Short task
Extend the Python notebook on lambda functions below, picking up right after its last line.

Source text
START

# Lambda (anonymous) functions
Defined without a name.
Used when we need a "small" function for a short amount of time...

In [None]:
def f(x):
    return x ** 2
    
print(f(5))

In [None]:
f = lambda x: x ** 2
print(f(5))

In [None]:
# you don't actually have to give it a name, hence the "anonymous"
# can be used one time

(lambda x: x ** 2)(5)

In [None]:
(lambda x, y: x + y)(1, 2)

So why bother with an unnamed lambda? Why not simply use 1+2?

...

We can save the time by using lambda function as an argument of another function (which needs a function)...

In [None]:
def is_valid_seq(seq, is_valid_letter_func):

    for letter in seq:
        if not is_valid_letter_func(letter):
            return False
            
    return True

dna_seq = 'ACGTTGACGT'
print(is_valid_seq(dna_seq, lambda nt: nt in 'ACGT'))
print(is_valid_seq(dna_seq, lambda nt: nt in 'ACGU'))

# so we can specify the behavior of the required function "on the go", without having to predifine it

In [None]:
# another example of usage

pairs = [(1, 6), (4, 2), (8, 1), (7, 6)]
print(sorted(pairs, key = lambda pair: pair[0] - pair[1]))

Note: if your lambda function becomes too long (and hardly readable), then define the function separately...

Note: usage of labmda function is suitable when the function returns something; if the function also changes something else (unexpectedly, has side effects) in the global environment (e.g.), then do not use lambda...

# filter & map

In [None]:
my_list = [1 ,5, -2, -4, 0, 3, -2]
filtered_list = []

for number in my_list:
    if number > 0:
        filtered_list.append(number)
        
print(filtered_list)

In [None]:
# filter takes a function and a list of elements
# returns only those elements for which the function returns True

print(list(filter(lambda x: x > 0, my_list)))

In [None]:
digits = []

for digit in range(10):
    digits.append(str(digit))
    
print(digits)
print(''.join(digits))

In [None]:
# map function takes a function and a sequence
# applies the function on every element of the sequence and returns the new sequence

digits = list(map(str, range(10)))

END

Extracted material
START

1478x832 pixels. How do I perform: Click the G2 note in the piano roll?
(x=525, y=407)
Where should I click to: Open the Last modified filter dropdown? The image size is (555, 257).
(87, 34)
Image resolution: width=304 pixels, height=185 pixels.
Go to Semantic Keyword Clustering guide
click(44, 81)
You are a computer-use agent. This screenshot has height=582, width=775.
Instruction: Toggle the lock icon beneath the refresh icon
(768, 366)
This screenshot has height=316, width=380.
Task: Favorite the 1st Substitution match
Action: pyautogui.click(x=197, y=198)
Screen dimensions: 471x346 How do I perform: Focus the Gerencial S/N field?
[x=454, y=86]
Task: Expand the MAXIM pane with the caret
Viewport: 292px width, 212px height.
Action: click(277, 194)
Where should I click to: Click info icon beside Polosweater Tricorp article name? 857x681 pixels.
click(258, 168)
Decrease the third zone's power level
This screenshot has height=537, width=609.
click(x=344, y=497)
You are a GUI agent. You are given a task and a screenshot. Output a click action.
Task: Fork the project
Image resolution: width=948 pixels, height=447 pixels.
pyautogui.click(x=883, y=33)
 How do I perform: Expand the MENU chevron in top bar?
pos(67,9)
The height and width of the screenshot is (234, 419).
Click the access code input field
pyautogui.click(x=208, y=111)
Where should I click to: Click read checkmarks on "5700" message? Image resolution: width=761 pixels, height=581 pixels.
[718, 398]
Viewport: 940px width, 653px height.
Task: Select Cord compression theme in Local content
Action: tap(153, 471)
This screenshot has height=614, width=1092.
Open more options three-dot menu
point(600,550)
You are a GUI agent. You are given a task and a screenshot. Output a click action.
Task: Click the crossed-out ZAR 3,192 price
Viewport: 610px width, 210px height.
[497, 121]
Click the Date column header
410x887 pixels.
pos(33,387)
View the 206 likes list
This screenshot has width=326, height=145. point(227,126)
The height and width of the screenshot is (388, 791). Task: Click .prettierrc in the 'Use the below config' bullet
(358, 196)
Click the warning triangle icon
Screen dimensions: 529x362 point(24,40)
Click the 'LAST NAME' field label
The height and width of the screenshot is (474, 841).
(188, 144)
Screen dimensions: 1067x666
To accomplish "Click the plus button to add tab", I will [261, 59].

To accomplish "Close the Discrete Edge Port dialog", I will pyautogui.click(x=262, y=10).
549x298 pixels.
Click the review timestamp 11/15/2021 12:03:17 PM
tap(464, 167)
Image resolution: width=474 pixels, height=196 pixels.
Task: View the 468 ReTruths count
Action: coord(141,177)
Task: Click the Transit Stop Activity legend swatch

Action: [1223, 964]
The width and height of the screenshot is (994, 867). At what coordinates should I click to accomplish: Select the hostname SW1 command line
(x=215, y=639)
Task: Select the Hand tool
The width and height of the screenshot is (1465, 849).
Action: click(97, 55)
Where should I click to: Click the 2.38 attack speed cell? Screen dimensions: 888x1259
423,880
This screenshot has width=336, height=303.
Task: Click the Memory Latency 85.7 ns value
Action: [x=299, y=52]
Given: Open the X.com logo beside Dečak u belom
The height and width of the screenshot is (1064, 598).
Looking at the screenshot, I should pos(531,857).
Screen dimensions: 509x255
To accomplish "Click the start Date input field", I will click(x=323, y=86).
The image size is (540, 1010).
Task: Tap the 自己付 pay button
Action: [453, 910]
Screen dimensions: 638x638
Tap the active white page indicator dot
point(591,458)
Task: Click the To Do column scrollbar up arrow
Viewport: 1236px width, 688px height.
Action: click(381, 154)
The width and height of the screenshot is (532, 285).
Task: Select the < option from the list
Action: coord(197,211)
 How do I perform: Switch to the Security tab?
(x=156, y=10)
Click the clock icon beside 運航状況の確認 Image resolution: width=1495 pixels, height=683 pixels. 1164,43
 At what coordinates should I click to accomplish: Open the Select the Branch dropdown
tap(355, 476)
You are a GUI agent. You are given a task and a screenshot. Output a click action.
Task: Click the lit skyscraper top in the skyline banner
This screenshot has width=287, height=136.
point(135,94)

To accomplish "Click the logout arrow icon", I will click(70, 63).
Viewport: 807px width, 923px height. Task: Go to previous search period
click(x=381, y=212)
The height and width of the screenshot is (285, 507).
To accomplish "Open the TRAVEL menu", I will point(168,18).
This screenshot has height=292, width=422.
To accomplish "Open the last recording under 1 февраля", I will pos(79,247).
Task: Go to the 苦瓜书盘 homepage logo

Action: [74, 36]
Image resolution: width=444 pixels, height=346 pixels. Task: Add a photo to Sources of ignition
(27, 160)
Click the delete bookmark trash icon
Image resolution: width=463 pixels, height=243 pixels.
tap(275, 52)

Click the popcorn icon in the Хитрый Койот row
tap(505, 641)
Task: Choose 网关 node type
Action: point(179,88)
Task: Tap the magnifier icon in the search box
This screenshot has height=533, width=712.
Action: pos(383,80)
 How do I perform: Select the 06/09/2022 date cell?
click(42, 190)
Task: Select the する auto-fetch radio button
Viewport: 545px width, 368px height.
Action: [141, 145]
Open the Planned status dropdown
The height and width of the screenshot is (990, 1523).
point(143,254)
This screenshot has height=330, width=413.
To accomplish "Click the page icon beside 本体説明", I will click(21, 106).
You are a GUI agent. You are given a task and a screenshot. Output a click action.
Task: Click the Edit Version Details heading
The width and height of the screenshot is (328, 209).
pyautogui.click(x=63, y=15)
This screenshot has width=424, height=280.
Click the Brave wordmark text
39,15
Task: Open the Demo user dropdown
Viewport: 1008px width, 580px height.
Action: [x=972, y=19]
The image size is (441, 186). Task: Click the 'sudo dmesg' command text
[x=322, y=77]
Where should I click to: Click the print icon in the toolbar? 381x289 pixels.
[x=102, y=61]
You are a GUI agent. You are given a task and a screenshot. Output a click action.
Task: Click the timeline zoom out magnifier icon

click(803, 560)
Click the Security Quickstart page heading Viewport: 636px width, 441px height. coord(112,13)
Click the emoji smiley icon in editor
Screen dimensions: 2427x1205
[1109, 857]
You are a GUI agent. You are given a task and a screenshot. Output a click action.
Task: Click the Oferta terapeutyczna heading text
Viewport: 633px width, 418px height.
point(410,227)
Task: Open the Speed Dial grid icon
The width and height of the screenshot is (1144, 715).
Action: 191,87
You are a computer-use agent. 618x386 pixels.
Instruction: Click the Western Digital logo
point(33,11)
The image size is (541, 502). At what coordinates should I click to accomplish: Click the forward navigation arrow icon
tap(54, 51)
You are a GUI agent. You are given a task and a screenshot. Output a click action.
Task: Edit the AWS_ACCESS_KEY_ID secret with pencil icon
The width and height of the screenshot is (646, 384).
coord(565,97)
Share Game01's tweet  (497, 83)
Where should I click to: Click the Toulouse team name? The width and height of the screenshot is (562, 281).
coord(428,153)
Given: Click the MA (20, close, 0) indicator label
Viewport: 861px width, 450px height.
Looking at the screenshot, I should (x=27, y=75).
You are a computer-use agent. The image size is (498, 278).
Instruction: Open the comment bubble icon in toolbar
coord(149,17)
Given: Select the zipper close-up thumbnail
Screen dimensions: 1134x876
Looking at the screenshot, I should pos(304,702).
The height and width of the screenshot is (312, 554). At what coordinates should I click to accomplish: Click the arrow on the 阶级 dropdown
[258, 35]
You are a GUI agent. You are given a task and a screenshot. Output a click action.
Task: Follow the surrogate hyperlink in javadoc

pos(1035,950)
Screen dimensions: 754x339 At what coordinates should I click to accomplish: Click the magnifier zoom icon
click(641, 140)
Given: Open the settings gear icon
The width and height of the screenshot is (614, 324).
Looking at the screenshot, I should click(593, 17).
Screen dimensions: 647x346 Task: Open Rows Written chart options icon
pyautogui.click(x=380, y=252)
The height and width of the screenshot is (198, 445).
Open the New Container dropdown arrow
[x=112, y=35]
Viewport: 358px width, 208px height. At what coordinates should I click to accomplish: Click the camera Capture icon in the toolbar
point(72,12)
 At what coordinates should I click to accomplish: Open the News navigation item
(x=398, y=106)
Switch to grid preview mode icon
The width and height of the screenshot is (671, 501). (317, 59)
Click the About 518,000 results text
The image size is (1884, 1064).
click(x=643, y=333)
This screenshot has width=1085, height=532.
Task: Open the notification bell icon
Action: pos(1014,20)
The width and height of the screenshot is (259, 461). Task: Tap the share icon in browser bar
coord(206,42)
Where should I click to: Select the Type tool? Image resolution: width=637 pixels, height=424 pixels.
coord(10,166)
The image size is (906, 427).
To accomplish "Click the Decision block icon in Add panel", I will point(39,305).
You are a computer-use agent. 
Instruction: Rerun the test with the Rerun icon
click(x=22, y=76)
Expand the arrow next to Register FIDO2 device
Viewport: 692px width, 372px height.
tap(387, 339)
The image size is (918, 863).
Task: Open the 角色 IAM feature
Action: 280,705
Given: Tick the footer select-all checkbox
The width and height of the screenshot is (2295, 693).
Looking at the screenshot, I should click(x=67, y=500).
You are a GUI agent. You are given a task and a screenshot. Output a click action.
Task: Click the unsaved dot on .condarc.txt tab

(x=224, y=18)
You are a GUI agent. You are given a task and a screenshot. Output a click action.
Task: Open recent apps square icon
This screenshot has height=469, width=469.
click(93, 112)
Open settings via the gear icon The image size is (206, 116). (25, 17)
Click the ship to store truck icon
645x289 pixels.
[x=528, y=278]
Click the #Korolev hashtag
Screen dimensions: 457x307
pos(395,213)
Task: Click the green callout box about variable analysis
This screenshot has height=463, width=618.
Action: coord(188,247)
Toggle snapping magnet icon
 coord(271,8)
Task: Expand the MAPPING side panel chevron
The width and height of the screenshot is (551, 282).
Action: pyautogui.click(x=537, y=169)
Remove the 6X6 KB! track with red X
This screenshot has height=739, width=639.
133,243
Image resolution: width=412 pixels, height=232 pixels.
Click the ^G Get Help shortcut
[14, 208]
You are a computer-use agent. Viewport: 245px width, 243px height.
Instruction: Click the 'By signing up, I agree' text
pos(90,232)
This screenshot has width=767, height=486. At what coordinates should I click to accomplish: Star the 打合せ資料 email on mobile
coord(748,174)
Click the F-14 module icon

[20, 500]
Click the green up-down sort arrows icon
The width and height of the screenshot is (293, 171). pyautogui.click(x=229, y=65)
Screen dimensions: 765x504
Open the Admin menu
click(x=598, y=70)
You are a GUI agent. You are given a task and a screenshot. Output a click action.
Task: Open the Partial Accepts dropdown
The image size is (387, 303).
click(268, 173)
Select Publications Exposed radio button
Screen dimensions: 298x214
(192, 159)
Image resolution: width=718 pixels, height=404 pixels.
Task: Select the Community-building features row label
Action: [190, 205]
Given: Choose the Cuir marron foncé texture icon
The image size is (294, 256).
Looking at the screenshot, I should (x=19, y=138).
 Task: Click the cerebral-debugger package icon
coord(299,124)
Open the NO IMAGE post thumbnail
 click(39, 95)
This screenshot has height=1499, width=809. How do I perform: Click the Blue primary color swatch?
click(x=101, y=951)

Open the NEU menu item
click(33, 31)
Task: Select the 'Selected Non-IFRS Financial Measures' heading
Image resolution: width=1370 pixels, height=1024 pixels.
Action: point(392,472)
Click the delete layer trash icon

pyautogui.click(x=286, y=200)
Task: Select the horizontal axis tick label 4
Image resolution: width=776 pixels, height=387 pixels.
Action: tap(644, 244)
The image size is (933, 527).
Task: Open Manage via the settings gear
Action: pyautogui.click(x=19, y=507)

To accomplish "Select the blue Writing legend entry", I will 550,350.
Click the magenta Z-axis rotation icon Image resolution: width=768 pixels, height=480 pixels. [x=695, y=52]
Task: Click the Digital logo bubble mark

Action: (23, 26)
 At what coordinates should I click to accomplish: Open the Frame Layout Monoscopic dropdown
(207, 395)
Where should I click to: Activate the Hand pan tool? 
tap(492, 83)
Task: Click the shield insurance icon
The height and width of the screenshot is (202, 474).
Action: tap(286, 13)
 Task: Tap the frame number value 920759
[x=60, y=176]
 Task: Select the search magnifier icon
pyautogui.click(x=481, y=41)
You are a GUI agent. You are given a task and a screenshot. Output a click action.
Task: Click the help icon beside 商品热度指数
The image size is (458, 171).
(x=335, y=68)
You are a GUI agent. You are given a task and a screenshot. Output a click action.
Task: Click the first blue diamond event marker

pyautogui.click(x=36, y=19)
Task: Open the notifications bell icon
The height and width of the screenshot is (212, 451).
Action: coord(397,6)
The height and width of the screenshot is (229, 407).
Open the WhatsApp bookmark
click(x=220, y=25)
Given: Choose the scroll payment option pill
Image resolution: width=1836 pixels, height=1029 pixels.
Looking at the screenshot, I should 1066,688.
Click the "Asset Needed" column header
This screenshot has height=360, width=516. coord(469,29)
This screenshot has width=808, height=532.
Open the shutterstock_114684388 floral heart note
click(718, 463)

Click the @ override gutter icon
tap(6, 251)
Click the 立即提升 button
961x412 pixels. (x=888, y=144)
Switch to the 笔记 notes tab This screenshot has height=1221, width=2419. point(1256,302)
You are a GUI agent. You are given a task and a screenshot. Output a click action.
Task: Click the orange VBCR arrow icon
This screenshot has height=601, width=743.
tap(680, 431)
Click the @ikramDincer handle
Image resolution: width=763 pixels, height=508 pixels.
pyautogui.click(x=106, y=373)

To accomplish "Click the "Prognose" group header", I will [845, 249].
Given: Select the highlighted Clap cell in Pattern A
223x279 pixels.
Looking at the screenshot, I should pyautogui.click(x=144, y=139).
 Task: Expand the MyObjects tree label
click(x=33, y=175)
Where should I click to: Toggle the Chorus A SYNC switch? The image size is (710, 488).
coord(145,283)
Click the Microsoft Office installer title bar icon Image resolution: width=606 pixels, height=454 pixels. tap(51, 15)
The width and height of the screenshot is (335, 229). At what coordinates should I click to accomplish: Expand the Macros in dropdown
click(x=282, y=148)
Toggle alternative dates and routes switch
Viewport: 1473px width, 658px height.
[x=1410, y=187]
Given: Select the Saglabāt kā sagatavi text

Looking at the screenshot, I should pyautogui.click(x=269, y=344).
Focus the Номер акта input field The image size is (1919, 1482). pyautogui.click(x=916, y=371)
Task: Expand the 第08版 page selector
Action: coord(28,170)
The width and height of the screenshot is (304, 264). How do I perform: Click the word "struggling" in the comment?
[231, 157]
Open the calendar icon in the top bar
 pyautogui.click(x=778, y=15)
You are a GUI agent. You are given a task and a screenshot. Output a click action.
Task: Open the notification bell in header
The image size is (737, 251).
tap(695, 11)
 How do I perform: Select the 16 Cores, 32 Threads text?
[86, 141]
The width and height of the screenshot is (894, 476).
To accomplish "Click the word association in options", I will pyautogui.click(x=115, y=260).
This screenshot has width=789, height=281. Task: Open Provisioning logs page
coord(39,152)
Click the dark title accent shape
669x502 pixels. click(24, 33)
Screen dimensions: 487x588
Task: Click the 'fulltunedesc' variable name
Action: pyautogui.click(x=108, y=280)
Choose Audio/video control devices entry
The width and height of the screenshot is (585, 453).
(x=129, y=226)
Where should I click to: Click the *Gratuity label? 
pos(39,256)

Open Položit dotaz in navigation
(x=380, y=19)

END

Expected answer
print(digits)
print(''.join(digits))

In [None]:
# another example

print(list(map(lambda x: x ** 2, range(10))))

In [None]:
complement = {'A': 'T', 'C': 'G', 'G': 'C', 'T': 'A'}
dna_seq = 'AATGCGATGCAGTGAGTAAGTCAAAAGTAA'
print(''.join(map(complement.get, dna_seq[::-1])))

# List/dict/set comprehension

In [None]:
print(list(map(lambda x: x ** 2, range(10))))
print([x ** 2 for x in range(10)])

In [None]:
my_list = [1 ,5, -2, -4, 0, 3, -2]
print(list(filter(lambda x: x > 0, my_list)))
print([x for x in my_list if x > 0])

In [None]:
print(list(map(lambda x: x ** 2, filter(lambda x: x > 0, my_list))))
print([x ** 2 for x in my_list if x > 0])

In [None]:
dna_seq = 'AATGCGATGCAGTGAGTAAGTCAAAAGTAA'
codons = [dna_seq[i:(i + 3)] for i in range(0, len(dna_seq), 3)]
print(codons)

In [None]:
numbers = ['one', 'two', 'three', 'four']
numbers_dict = {number: i + 1 for i, number in enumerate(numbers)}
print(numbers_dict)

In [None]:
# additional examples - skip

from collections import Counter

dna_seq = 'AATGCGATGCAGTGAGTAAGTCAAAAGTAA'
nt_counts = Counter(dna_seq)
print(nt_counts)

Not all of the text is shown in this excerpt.